#### Records shown

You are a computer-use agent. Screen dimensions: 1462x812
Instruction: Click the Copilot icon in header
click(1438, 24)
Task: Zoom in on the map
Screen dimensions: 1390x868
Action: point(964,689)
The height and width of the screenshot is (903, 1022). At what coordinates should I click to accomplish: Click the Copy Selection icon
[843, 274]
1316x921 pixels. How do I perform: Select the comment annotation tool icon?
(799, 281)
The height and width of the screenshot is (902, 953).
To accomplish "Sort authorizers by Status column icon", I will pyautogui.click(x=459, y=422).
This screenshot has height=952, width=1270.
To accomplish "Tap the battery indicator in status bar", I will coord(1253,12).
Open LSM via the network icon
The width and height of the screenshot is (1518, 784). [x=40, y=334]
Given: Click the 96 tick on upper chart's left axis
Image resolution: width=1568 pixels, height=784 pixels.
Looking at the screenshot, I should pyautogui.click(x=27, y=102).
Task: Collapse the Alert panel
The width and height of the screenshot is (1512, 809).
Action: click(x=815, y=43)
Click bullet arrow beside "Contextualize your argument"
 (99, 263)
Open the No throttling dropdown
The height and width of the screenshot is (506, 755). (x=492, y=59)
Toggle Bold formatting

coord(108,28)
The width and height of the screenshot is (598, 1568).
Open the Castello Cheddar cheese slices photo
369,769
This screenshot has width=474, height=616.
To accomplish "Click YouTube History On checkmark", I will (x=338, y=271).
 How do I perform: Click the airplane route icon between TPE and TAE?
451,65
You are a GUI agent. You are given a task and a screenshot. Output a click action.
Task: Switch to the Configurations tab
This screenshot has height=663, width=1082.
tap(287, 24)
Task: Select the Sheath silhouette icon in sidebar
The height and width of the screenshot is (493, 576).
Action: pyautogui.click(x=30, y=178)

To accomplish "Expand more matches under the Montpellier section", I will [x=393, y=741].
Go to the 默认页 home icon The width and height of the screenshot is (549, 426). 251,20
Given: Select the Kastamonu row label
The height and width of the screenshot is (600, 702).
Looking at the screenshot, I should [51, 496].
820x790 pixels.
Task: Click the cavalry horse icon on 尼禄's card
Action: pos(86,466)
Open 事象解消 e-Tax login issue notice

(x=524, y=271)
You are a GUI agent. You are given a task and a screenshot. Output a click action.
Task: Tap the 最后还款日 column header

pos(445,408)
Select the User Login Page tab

########

Task to carry out » Render every line of the entries above as a numbered list, omitting any blank lines.

Answer to the problem »
1. You are a computer-use agent. Screen dimensions: 1462x812
2. Instruction: Click the Copilot icon in header
3. click(1438, 24)
4. Task: Zoom in on the map
5. Screen dimensions: 1390x868
6. Action: point(964,689)
7. The height and width of the screenshot is (903, 1022). At what coordinates should I click to accomplish: Click the Copy Selection icon
8. [843, 274]
9. 1316x921 pixels. How do I perform: Select the comment annotation tool icon?
10. (799, 281)
11. The height and width of the screenshot is (902, 953).
12. To accomplish "Sort authorizers by Status column icon", I will pyautogui.click(x=459, y=422).
13. This screenshot has height=952, width=1270.
14. To accomplish "Tap the battery indicator in status bar", I will coord(1253,12).
15. Open LSM via the network icon
16. The width and height of the screenshot is (1518, 784). [x=40, y=334]
17. Given: Click the 96 tick on upper chart's left axis
18. Image resolution: width=1568 pixels, height=784 pixels.
19. Looking at the screenshot, I should pyautogui.click(x=27, y=102).
20. Task: Collapse the Alert panel
21. The width and height of the screenshot is (1512, 809).
22. Action: click(x=815, y=43)
23. Click bullet arrow beside "Contextualize your argument"
24.  (99, 263)
25. Open the No throttling dropdown
26. The height and width of the screenshot is (506, 755). (x=492, y=59)
27. Toggle Bold formatting
28. coord(108,28)
29. The width and height of the screenshot is (598, 1568).
30. Open the Castello Cheddar cheese slices photo
31. 369,769
32. This screenshot has width=474, height=616.
33. To accomplish "Click YouTube History On checkmark", I will (x=338, y=271).
34.  How do I perform: Click the airplane route icon between TPE and TAE?
35. 451,65
36. You are a GUI agent. You are given a task and a screenshot. Output a click action.
37. Task: Switch to the Configurations tab
38. This screenshot has height=663, width=1082.
39. tap(287, 24)
40. Task: Select the Sheath silhouette icon in sidebar
41. The height and width of the screenshot is (493, 576).
42. Action: pyautogui.click(x=30, y=178)
43. To accomplish "Expand more matches under the Montpellier section", I will [x=393, y=741].
44. Go to the 默认页 home icon The width and height of the screenshot is (549, 426). 251,20
45. Given: Select the Kastamonu row label
46. The height and width of the screenshot is (600, 702).
47. Looking at the screenshot, I should [51, 496].
48. 820x790 pixels.
49. Task: Click the cavalry horse icon on 尼禄's card
50. Action: pos(86,466)
51. Open 事象解消 e-Tax login issue notice
52. (x=524, y=271)
53. You are a GUI agent. You are given a task and a screenshot. Output a click action.
54. Task: Tap the 最后还款日 column header
55. pos(445,408)
56. Select the User Login Page tab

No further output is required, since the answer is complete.